■ **EXERCISE BRIEF**
Each record that follows must be reproduced exactly.

■ **DATA SHOWN**
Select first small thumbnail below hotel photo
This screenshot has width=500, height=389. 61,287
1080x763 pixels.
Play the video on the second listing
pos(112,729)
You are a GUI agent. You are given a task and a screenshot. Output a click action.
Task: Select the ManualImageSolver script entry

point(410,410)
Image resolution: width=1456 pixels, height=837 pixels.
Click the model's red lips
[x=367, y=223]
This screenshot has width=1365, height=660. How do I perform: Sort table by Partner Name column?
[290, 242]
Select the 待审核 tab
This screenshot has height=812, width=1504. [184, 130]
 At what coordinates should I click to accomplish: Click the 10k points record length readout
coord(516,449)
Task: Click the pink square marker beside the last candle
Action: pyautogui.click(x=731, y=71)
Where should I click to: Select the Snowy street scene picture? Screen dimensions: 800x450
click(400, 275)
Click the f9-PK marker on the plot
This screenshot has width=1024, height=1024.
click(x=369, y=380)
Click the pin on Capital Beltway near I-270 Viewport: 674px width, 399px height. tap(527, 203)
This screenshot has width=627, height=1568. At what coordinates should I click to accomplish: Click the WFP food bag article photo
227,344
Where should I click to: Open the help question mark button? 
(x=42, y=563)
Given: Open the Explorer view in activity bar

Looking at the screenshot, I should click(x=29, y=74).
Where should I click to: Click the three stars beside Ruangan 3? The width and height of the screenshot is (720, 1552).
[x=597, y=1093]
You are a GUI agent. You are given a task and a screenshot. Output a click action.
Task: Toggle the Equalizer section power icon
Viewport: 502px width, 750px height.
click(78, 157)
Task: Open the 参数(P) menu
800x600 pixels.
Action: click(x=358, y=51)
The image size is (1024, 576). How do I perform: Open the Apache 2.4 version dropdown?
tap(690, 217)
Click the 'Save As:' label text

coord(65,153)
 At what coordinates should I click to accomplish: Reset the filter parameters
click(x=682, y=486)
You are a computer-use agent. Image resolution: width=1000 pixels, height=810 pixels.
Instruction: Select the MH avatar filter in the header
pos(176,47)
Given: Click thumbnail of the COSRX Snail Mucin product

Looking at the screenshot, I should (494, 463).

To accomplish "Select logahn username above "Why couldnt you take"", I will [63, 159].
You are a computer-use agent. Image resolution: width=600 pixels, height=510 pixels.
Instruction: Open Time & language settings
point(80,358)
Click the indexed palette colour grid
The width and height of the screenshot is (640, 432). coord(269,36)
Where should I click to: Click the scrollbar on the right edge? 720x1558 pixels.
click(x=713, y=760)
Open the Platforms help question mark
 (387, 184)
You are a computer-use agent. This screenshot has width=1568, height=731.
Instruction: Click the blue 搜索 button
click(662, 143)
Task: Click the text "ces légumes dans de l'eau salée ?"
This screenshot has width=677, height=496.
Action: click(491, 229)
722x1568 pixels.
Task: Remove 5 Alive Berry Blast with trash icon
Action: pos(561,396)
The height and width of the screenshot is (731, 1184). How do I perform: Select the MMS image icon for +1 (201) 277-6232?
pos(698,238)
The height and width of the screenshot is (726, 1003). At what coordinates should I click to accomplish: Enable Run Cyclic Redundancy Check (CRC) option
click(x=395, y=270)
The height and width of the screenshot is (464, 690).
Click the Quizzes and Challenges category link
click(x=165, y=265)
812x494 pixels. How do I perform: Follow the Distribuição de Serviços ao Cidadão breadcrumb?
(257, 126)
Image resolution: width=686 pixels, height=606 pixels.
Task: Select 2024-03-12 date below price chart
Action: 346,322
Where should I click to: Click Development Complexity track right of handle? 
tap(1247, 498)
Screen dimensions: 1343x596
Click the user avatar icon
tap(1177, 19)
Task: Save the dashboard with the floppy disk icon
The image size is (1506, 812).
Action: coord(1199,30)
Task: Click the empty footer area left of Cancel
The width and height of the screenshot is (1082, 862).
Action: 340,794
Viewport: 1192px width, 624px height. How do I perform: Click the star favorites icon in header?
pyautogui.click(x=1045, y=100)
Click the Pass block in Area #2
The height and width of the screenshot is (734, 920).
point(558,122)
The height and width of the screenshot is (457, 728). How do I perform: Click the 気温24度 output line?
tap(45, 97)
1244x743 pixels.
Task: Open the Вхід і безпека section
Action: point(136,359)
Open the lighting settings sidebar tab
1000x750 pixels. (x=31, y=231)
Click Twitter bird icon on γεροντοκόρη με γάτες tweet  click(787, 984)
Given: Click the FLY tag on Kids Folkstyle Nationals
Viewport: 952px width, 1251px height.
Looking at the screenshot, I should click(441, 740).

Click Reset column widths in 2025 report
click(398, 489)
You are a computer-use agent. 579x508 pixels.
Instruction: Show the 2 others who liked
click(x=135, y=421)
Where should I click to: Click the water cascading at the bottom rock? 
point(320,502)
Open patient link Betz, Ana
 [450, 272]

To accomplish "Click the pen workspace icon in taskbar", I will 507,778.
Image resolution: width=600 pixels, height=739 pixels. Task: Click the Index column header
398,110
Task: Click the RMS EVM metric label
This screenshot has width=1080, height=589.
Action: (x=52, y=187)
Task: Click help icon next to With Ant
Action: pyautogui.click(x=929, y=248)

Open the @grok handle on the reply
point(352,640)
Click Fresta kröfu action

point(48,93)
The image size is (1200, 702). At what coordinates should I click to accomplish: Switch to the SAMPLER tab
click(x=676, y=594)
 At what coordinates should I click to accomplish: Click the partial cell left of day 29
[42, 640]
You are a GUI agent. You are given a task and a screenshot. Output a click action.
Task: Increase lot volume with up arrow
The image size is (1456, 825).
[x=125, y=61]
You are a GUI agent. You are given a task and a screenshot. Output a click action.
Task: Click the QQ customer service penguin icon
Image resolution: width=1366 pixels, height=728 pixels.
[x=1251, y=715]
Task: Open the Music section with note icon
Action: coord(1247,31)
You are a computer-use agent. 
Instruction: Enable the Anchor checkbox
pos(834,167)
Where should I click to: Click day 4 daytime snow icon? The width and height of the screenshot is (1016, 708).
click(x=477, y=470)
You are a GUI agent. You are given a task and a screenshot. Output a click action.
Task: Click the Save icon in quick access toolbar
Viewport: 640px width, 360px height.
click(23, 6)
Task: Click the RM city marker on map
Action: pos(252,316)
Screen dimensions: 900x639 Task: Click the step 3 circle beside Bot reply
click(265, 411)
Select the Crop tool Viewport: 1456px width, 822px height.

■ **TASK SOLUTION**
Select first small thumbnail below hotel photo
This screenshot has width=500, height=389. 61,287
1080x763 pixels.
Play the video on the second listing
pos(112,729)
You are a GUI agent. You are given a task and a screenshot. Output a click action.
Task: Select the ManualImageSolver script entry

point(410,410)
Image resolution: width=1456 pixels, height=837 pixels.
Click the model's red lips
[x=367, y=223]
This screenshot has width=1365, height=660. How do I perform: Sort table by Partner Name column?
[290, 242]
Select the 待审核 tab
This screenshot has height=812, width=1504. [184, 130]
 At what coordinates should I click to accomplish: Click the 10k points record length readout
coord(516,449)
Task: Click the pink square marker beside the last candle
Action: pyautogui.click(x=731, y=71)
Where should I click to: Select the Snowy street scene picture? Screen dimensions: 800x450
click(400, 275)
Click the f9-PK marker on the plot
This screenshot has width=1024, height=1024.
click(x=369, y=380)
Click the pin on Capital Beltway near I-270 Viewport: 674px width, 399px height. tap(527, 203)
This screenshot has width=627, height=1568. At what coordinates should I click to accomplish: Click the WFP food bag article photo
227,344
Where should I click to: Open the help question mark button? 
(x=42, y=563)
Given: Open the Explorer view in activity bar

Looking at the screenshot, I should click(x=29, y=74).
Where should I click to: Click the three stars beside Ruangan 3? The width and height of the screenshot is (720, 1552).
[x=597, y=1093]
You are a GUI agent. You are given a task and a screenshot. Output a click action.
Task: Toggle the Equalizer section power icon
Viewport: 502px width, 750px height.
click(78, 157)
Task: Open the 参数(P) menu
800x600 pixels.
Action: click(x=358, y=51)
The image size is (1024, 576). How do I perform: Open the Apache 2.4 version dropdown?
tap(690, 217)
Click the 'Save As:' label text

coord(65,153)
 At what coordinates should I click to accomplish: Reset the filter parameters
click(x=682, y=486)
You are a computer-use agent. Image resolution: width=1000 pixels, height=810 pixels.
Instruction: Select the MH avatar filter in the header
pos(176,47)
Given: Click thumbnail of the COSRX Snail Mucin product

Looking at the screenshot, I should (494, 463).

To accomplish "Select logahn username above "Why couldnt you take"", I will [63, 159].
You are a computer-use agent. Image resolution: width=600 pixels, height=510 pixels.
Instruction: Open Time & language settings
point(80,358)
Click the indexed palette colour grid
The width and height of the screenshot is (640, 432). coord(269,36)
Where should I click to: Click the scrollbar on the right edge? 720x1558 pixels.
click(x=713, y=760)
Open the Platforms help question mark
 (387, 184)
You are a computer-use agent. This screenshot has width=1568, height=731.
Instruction: Click the blue 搜索 button
click(662, 143)
Task: Click the text "ces légumes dans de l'eau salée ?"
This screenshot has width=677, height=496.
Action: click(491, 229)
722x1568 pixels.
Task: Remove 5 Alive Berry Blast with trash icon
Action: pos(561,396)
The height and width of the screenshot is (731, 1184). How do I perform: Select the MMS image icon for +1 (201) 277-6232?
pos(698,238)
The height and width of the screenshot is (726, 1003). At what coordinates should I click to accomplish: Enable Run Cyclic Redundancy Check (CRC) option
click(x=395, y=270)
The height and width of the screenshot is (464, 690).
Click the Quizzes and Challenges category link
click(x=165, y=265)
812x494 pixels. How do I perform: Follow the Distribuição de Serviços ao Cidadão breadcrumb?
(257, 126)
Image resolution: width=686 pixels, height=606 pixels.
Task: Select 2024-03-12 date below price chart
Action: 346,322
Where should I click to: Click Development Complexity track right of handle? 
tap(1247, 498)
Screen dimensions: 1343x596
Click the user avatar icon
tap(1177, 19)
Task: Save the dashboard with the floppy disk icon
The image size is (1506, 812).
Action: coord(1199,30)
Task: Click the empty footer area left of Cancel
The width and height of the screenshot is (1082, 862).
Action: 340,794
Viewport: 1192px width, 624px height. How do I perform: Click the star favorites icon in header?
pyautogui.click(x=1045, y=100)
Click the Pass block in Area #2
The height and width of the screenshot is (734, 920).
point(558,122)
The height and width of the screenshot is (457, 728). How do I perform: Click the 気温24度 output line?
tap(45, 97)
1244x743 pixels.
Task: Open the Вхід і безпека section
Action: point(136,359)
Open the lighting settings sidebar tab
1000x750 pixels. (x=31, y=231)
Click Twitter bird icon on γεροντοκόρη με γάτες tweet  click(787, 984)
Given: Click the FLY tag on Kids Folkstyle Nationals
Viewport: 952px width, 1251px height.
Looking at the screenshot, I should click(441, 740).

Click Reset column widths in 2025 report
click(398, 489)
You are a computer-use agent. 579x508 pixels.
Instruction: Show the 2 others who liked
click(x=135, y=421)
Where should I click to: Click the water cascading at the bottom rock? 
point(320,502)
Open patient link Betz, Ana
 [450, 272]

To accomplish "Click the pen workspace icon in taskbar", I will 507,778.
Image resolution: width=600 pixels, height=739 pixels. Task: Click the Index column header
398,110
Task: Click the RMS EVM metric label
This screenshot has width=1080, height=589.
Action: (x=52, y=187)
Task: Click help icon next to With Ant
Action: pyautogui.click(x=929, y=248)

Open the @grok handle on the reply
point(352,640)
Click Fresta kröfu action

point(48,93)
The image size is (1200, 702). At what coordinates should I click to accomplish: Switch to the SAMPLER tab
click(x=676, y=594)
 At what coordinates should I click to accomplish: Click the partial cell left of day 29
[42, 640]
You are a GUI agent. You are given a task and a screenshot. Output a click action.
Task: Increase lot volume with up arrow
The image size is (1456, 825).
[x=125, y=61]
You are a GUI agent. You are given a task and a screenshot. Output a click action.
Task: Click the QQ customer service penguin icon
Image resolution: width=1366 pixels, height=728 pixels.
[x=1251, y=715]
Task: Open the Music section with note icon
Action: coord(1247,31)
You are a computer-use agent. 
Instruction: Enable the Anchor checkbox
pos(834,167)
Where should I click to: Click day 4 daytime snow icon? The width and height of the screenshot is (1016, 708).
click(x=477, y=470)
You are a GUI agent. You are given a task and a screenshot. Output a click action.
Task: Click the Save icon in quick access toolbar
Viewport: 640px width, 360px height.
click(23, 6)
Task: Click the RM city marker on map
Action: pos(252,316)
Screen dimensions: 900x639 Task: Click the step 3 circle beside Bot reply
click(265, 411)
Select the Crop tool Viewport: 1456px width, 822px height.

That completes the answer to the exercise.